• _Text shown_:
It all started as I approached 40. I wouldn’t call it a “bucket list,” because I wasn’t planning on dying anytime soon… there were just some new things I thought I should try. Stuck in my routine and bound by anxiety, I felt like I was missing out. So, why not try something new? I wish I would have actually written them all down. Perhaps I didn’t believe in myself enough to think I’d go through with it. Some things that I do remember (starting around, near or after 40):
- Colored my hair blonde (just to see if I’d have more fun)
- Completed a half marathon (total of 4 times)
- Went to a “paint & sip” by myself – did a painting while drinking
- Did hot yoga (normally don’t like being hot)
- Joined a “fight club” at the gym (I know, I broke the first rule)
- Got breast cancer (lumpectomy, radiation & hysterectomy)
- Rang the survivor bell (see above)
- Got tattoos (just for radiation, haven’t been brave enough to get a fun one)
- Wrote/writing a blog
- Rode the Wild Thing roller coaster at Valley Fair
- Ski @ Red Lodge, MT
- Moved my family to Alexandria
- Went to a writers conference
- Rode the Linq wheel in Vegas
- Went to a drive in movie
Did any of them change my life? Yes. Some were intentional & some were not. All came with lessons or realizations of some kind. Some were more profound than others. Coloring my hair made me realize that it’s not your hair color that decides how much fun you have – it’s your willingness to say yes to new things. Completing the half marathons started out as a test for myself to see if I could do half of what my husband does (he’s a full marathoner). It ended up as an emotional journey – my last one being completed a year after my cancer “stuff.” The painting class by myself was proof that I could step outside my comfort zone. I normally avoid situations where I’m alone with 20-30 strangers. I made it through the class and have done it a few times since then – alone and with friends or family. The hot yoga and fight club made me realize that my body can do some amazing things. Also learned that “hot” is ok and I got my pink boxing gloves for fight club. Those pink gloves would be worn the day of my lumpectomy. The cancer wasn’t on my bucket list, but it did change me. It opened my eyes to how short life is. It helped me to realize that it’s ok to take a risk or make a change. It made me realize that it’s alright to need people, to let them bring you meals or flowers or just visit.

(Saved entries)

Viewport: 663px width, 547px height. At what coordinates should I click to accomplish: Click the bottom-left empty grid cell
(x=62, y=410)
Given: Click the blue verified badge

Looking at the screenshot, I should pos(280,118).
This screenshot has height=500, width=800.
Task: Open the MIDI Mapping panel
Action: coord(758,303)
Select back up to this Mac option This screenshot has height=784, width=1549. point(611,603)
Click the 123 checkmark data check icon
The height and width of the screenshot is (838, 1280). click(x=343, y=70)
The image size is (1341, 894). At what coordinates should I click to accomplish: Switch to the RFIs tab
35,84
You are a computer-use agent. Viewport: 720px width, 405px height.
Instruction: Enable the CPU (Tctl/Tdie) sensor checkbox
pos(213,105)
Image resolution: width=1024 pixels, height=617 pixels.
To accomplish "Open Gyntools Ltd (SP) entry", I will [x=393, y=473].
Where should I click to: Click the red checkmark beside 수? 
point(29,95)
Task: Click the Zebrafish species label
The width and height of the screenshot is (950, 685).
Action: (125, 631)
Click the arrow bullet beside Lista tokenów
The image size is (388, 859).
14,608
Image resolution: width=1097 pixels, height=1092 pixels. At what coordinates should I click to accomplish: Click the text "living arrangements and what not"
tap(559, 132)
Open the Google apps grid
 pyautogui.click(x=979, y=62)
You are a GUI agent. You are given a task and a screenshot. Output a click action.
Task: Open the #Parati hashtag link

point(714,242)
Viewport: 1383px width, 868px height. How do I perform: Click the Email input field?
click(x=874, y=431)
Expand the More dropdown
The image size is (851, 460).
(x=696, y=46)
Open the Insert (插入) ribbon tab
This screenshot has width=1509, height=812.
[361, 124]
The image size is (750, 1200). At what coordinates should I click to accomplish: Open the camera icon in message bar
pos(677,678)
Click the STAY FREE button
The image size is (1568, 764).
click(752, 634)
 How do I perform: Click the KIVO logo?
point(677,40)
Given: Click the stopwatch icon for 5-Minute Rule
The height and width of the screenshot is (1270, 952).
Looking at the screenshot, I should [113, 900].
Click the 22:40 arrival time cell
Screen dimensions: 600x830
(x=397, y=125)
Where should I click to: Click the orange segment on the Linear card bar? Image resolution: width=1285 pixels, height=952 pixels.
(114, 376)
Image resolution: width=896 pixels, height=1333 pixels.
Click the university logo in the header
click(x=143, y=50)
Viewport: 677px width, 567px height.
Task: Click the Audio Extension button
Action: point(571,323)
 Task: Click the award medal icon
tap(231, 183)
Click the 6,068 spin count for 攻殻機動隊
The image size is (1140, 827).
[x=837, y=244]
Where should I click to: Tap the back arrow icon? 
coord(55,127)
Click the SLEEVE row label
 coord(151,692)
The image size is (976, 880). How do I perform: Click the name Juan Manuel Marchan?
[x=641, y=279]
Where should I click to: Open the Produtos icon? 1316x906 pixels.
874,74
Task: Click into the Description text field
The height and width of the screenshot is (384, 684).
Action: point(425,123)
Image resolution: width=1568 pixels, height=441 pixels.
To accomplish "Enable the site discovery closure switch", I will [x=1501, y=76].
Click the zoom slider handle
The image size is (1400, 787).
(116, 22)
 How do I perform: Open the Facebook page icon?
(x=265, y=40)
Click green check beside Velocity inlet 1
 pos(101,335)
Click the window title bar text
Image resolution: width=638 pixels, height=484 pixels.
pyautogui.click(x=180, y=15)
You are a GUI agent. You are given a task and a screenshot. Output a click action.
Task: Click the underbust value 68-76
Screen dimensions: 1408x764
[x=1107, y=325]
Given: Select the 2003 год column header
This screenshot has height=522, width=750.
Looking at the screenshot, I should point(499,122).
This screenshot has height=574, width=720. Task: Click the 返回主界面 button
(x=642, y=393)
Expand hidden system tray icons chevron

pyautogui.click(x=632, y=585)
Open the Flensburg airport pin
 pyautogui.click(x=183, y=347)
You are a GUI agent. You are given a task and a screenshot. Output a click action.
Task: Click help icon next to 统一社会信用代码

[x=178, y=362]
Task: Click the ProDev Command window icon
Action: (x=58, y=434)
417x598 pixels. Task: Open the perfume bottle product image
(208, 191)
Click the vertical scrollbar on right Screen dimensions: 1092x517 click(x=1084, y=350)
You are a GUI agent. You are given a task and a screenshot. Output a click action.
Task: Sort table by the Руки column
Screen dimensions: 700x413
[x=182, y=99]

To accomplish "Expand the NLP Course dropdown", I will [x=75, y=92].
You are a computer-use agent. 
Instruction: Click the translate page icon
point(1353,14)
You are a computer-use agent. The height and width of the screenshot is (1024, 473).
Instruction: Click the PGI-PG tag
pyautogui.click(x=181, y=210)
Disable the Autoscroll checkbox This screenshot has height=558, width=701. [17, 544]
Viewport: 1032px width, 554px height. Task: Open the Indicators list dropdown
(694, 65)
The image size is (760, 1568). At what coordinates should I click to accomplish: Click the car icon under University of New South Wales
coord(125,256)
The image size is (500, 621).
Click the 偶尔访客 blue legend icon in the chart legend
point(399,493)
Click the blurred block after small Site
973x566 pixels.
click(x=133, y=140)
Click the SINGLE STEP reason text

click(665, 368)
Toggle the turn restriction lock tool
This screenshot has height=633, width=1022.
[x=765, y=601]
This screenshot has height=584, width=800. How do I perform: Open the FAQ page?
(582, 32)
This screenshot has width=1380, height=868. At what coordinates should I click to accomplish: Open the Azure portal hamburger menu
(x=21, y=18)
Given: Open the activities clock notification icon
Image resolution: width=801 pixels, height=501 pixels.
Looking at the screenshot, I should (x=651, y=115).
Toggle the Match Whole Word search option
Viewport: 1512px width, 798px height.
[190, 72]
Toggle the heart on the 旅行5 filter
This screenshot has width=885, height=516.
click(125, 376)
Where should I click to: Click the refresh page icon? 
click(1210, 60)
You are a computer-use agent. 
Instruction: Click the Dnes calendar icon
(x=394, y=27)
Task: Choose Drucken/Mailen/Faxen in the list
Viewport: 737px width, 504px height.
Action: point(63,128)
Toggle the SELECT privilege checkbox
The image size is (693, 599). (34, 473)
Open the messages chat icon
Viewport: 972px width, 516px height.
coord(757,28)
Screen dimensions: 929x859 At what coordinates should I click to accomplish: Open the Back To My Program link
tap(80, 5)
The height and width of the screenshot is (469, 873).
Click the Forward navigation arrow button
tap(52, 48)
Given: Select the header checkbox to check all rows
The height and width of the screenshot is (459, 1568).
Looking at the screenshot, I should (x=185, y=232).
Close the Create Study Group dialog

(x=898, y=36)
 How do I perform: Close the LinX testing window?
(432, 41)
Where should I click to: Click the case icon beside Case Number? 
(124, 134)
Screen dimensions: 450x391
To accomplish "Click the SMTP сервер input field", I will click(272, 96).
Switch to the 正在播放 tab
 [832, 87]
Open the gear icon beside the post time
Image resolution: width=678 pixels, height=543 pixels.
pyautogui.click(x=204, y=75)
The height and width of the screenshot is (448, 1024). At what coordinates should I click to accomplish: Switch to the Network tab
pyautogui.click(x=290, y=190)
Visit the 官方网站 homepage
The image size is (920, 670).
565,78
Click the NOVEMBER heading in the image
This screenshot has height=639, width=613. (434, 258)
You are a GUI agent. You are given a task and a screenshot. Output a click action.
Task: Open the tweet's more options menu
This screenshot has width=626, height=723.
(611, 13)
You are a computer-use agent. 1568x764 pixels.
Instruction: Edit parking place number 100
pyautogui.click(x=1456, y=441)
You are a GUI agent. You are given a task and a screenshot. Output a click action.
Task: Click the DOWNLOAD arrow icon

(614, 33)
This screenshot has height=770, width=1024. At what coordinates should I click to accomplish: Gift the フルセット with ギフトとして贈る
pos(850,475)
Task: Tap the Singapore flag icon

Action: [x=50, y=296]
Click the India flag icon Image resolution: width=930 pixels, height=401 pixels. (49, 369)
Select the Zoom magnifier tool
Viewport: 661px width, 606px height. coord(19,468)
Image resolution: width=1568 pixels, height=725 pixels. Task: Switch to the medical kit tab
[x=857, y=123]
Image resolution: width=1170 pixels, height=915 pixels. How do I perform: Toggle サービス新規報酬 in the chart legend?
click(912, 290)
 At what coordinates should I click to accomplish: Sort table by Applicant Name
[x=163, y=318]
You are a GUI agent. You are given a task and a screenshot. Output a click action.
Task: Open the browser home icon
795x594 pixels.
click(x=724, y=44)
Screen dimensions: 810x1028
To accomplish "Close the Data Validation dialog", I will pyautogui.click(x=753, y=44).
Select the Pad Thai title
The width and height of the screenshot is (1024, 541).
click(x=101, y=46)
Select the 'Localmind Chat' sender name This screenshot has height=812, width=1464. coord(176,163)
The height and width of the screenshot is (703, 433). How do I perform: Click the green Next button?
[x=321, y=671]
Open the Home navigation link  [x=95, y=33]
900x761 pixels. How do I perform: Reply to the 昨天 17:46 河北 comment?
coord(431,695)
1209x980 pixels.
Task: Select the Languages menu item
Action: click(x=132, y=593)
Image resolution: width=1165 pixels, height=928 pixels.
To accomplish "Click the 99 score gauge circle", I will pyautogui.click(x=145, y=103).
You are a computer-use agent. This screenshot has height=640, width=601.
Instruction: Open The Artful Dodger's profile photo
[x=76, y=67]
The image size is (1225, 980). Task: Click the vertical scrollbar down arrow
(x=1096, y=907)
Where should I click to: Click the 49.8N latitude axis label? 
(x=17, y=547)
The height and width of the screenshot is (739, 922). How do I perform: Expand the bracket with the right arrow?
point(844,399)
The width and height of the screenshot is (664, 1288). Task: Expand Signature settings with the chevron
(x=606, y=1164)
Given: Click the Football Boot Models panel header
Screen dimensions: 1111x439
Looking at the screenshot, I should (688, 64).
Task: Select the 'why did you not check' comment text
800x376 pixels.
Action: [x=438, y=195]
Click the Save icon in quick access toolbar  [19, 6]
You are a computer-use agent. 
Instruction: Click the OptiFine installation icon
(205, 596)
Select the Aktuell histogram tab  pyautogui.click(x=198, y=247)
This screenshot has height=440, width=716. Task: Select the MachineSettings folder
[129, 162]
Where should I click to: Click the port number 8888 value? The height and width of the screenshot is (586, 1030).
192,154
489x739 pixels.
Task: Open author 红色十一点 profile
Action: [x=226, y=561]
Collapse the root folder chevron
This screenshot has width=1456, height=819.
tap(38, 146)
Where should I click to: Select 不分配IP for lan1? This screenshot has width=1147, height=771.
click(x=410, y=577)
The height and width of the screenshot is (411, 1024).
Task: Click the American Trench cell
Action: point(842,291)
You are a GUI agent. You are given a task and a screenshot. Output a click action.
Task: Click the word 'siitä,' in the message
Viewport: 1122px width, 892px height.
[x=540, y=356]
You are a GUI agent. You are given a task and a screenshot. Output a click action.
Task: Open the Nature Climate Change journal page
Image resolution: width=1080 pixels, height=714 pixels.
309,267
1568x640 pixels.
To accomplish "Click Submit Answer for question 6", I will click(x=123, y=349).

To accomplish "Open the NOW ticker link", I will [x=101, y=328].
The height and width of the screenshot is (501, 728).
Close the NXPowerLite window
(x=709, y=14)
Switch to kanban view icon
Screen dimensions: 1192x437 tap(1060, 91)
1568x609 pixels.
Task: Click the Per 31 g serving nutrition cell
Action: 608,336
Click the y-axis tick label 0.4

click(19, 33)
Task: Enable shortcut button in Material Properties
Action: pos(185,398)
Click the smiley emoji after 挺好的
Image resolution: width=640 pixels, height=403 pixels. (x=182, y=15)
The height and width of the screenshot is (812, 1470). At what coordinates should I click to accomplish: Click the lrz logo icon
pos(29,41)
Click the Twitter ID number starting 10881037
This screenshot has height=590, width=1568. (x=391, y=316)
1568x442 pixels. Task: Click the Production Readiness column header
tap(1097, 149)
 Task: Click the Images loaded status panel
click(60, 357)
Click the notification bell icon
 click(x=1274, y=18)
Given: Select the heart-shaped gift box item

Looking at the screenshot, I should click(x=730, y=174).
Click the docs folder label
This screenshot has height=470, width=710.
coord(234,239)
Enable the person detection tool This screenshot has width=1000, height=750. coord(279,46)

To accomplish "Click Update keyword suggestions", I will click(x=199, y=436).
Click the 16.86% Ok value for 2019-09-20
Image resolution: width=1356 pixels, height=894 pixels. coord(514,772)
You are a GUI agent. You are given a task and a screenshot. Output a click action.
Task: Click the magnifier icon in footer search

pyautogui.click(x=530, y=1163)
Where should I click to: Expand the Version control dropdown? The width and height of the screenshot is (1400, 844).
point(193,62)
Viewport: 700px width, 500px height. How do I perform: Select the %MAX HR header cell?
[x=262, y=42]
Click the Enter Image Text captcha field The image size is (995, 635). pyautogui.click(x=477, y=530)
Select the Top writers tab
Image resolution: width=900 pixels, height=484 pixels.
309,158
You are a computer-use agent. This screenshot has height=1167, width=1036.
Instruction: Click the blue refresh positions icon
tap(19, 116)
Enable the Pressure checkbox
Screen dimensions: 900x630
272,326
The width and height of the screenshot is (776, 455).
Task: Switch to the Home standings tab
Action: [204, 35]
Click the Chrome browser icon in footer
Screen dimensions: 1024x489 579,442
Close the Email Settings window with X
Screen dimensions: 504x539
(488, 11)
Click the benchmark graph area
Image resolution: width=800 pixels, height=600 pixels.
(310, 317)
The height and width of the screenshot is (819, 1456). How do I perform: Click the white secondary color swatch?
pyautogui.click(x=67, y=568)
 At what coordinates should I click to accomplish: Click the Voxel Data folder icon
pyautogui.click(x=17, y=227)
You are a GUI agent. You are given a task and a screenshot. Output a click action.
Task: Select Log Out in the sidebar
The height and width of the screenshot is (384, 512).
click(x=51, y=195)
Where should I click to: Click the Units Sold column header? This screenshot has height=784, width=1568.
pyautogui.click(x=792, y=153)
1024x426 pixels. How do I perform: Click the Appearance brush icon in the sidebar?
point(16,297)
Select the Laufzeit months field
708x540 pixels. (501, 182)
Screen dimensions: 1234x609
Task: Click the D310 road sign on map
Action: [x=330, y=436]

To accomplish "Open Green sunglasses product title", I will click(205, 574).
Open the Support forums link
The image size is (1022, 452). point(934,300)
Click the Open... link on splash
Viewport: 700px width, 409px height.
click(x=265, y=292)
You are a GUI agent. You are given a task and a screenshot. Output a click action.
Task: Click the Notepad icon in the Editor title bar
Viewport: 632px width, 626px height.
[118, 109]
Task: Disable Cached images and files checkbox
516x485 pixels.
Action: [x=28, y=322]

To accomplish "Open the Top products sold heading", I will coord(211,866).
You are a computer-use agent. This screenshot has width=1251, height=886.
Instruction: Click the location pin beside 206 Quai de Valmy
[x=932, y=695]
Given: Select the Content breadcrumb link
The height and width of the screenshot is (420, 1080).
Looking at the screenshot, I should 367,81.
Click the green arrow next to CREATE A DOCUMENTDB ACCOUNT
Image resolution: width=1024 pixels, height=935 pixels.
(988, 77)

• _What you are asked to do_: Copy out the full essay about trying new things around age 40 word for word.

• _Result_:
It all started as I approached 40. I wouldn’t call it a “bucket list,” because I wasn’t planning on dying anytime soon… there were just some new things I thought I should try. Stuck in my routine and bound by anxiety, I felt like I was missing out. So, why not try something new? I wish I would have actually written them all down. Perhaps I didn’t believe in myself enough to think I’d go through with it. Some things that I do remember (starting around, near or after 40):
- Colored my hair blonde (just to see if I’d have more fun)
- Completed a half marathon (total of 4 times)
- Went to a “paint & sip” by myself – did a painting while drinking
- Did hot yoga (normally don’t like being hot)
- Joined a “fight club” at the gym (I know, I broke the first rule)
- Got breast cancer (lumpectomy, radiation & hysterectomy)
- Rang the survivor bell (see above)
- Got tattoos (just for radiation, haven’t been brave enough to get a fun one)
- Wrote/writing a blog
- Rode the Wild Thing roller coaster at Valley Fair
- Ski @ Red Lodge, MT
- Moved my family to Alexandria
- Went to a writers conference
- Rode the Linq wheel in Vegas
- Went to a drive in movie
Did any of them change my life? Yes. Some were intentional & some were not. All came with lessons or realizations of some kind. Some were more profound than others. Coloring my hair made me realize that it’s not your hair color that decides how much fun you have – it’s your willingness to say yes to new things. Completing the half marathons started out as a test for myself to see if I could do half of what my husband does (he’s a full marathoner). It ended up as an emotional journey – my last one being completed a year after my cancer “stuff.” The painting class by myself was proof that I could step outside my comfort zone. I normally avoid situations where I’m alone with 20-30 strangers. I made it through the class and have done it a few times since then – alone and with friends or family. The hot yoga and fight club made me realize that my body can do some amazing things. Also learned that “hot” is ok and I got my pink boxing gloves for fight club. Those pink gloves would be worn the day of my lumpectomy. The cancer wasn’t on my bucket list, but it did change me. It opened my eyes to how short life is. It helped me to realize that it’s ok to take a risk or make a change. It made me realize that it’s alright to need people, to let them bring you meals or flowers or just visit.